• What is being asked: Continue the worked solution for the partial fraction decomposition from the point at which it stops.

• Document:
Question

write the partial fraction decomposition of each rational expression.$$\frac{9 x+2}{(x-2)\left(x^{2}+2 x+2\right)}$$

Answer

**step1** Identifying the form of the partial fraction decomposition

The given rational expression is $$\frac{9 x+2}{(x-2)\left(x^{2}+2 x+2\right)}$$.
The denominator consists of a linear factor $$(x-2)$$ and an irreducible quadratic factor $$(x^{2}+2 x+2)$$. A quadratic factor is irreducible if its discriminant ($$b^2 - 4ac$$) is negative; for $$x^2 + 2x + 2$$, the discriminant is $$(2)^2 - 4(1)(2) = 4 - 8 = -4$$, which is negative, confirming it is irreducible.
According to the rules of partial fraction decomposition:
For a linear factor $$(x-a)$$, the corresponding partial fraction term is $$\frac{A}{x-a}$$.
For an irreducible quadratic factor $$(ax^2 + bx + c)$$, the corresponding partial fraction term is $$\frac{Bx+C}{ax^2+bx+c}$$.
Therefore, we set up the partial fraction decomposition as:
$$\frac{9 x+2}{(x-2)\left(x^{2}+2 x+2\right)} = \frac{A}{x-2} + \frac{Bx+C}{x^{2}+2 x+2}$$

**step2** Clearing the denominators

To find the values of the constants A, B, and C, we multiply both sides of the equation by the common denominator $$(x-2)(x^{2}+2 x+2)$$:
$$9x + 2 = A(x^{2}+2 x+2) + (Bx+C)(x-2)$$

**step3** Expanding and grouping terms

Next, we expand the right side of the equation:
$$9x + 2 = Ax^2 + 2Ax + 2A + Bx^2 - 2Bx + Cx - 2C$$
Now, we group the terms by powers of x:
$$9x + 2 = (A + B)x^2 + (2A - 2B + C)x + (2A - 2C)$$

**step4** Forming a system of linear equations

By equating the coefficients of corresponding powers of x on both sides of the equation, we form a system of linear equations:
For the coefficient of $$x^2$$ (since there is no $$x^2$$ term on the left side, its coefficient is 0):
$$0 = A + B$$ (Equation 1)

• Supplied data:
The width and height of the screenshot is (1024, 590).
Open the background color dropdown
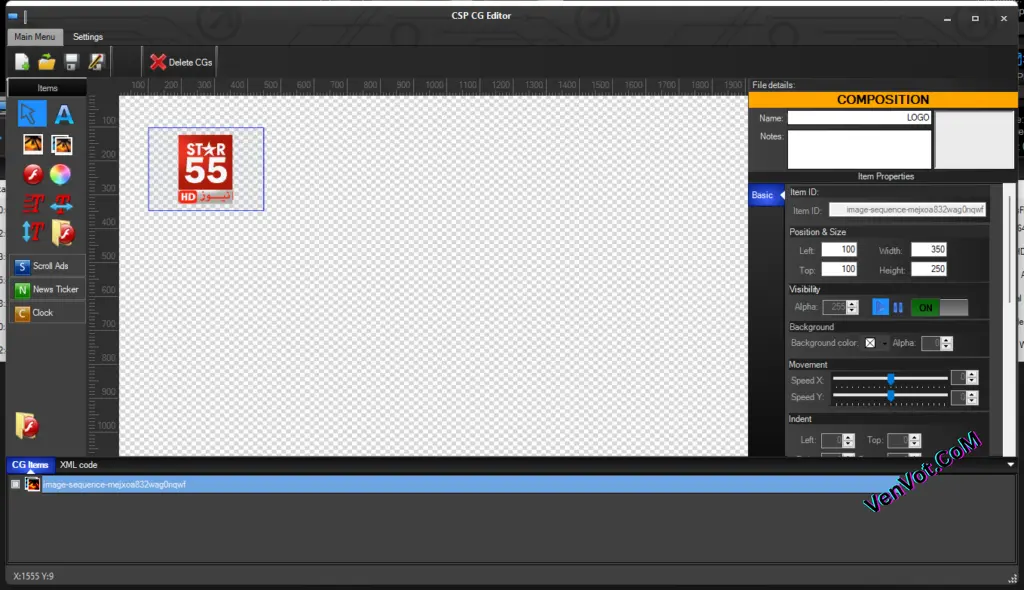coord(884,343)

--

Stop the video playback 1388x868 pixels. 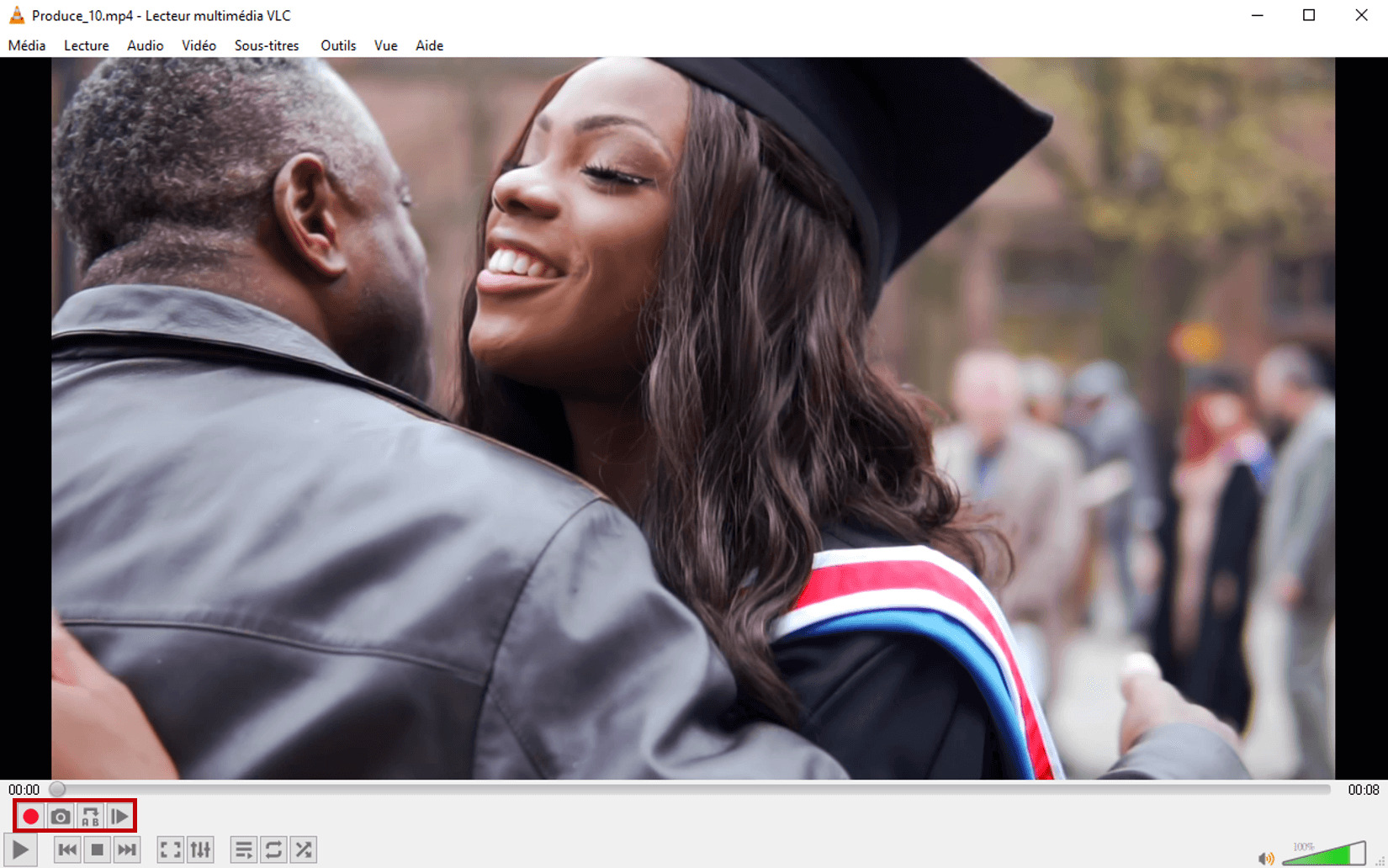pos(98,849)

• Result:
For the coefficient of $$x$$:
$$9 = 2A - 2B + C$$ (Equation 2)
For the constant term:
$$2 = 2A - 2C$$ (Equation 3)

**step5** Solving the system of equations

From Equation 1, we can express B in terms of A:
$$B = -A$$
From Equation 3, we can simplify by dividing all terms by 2:
$$1 = A - C$$
From this, we can express C in terms of A:
$$C = A - 1$$
Now, we substitute the expressions for B and C into Equation 2:
$$9 = 2A - 2(-A) + (A - 1)$$
$$9 = 2A + 2A + A - 1$$
$$9 = 5A - 1$$
Add 1 to both sides of the equation:
$$10 = 5A$$
Divide by 5 to solve for A:
$$A = 2$$
Now that we have the value of A, we can find B and C:
$$B = -A = -(2) = -2$$
$$C = A - 1 = 2 - 1 = 1$$
So, the values of the constants are A = 2, B = -2, and C = 1.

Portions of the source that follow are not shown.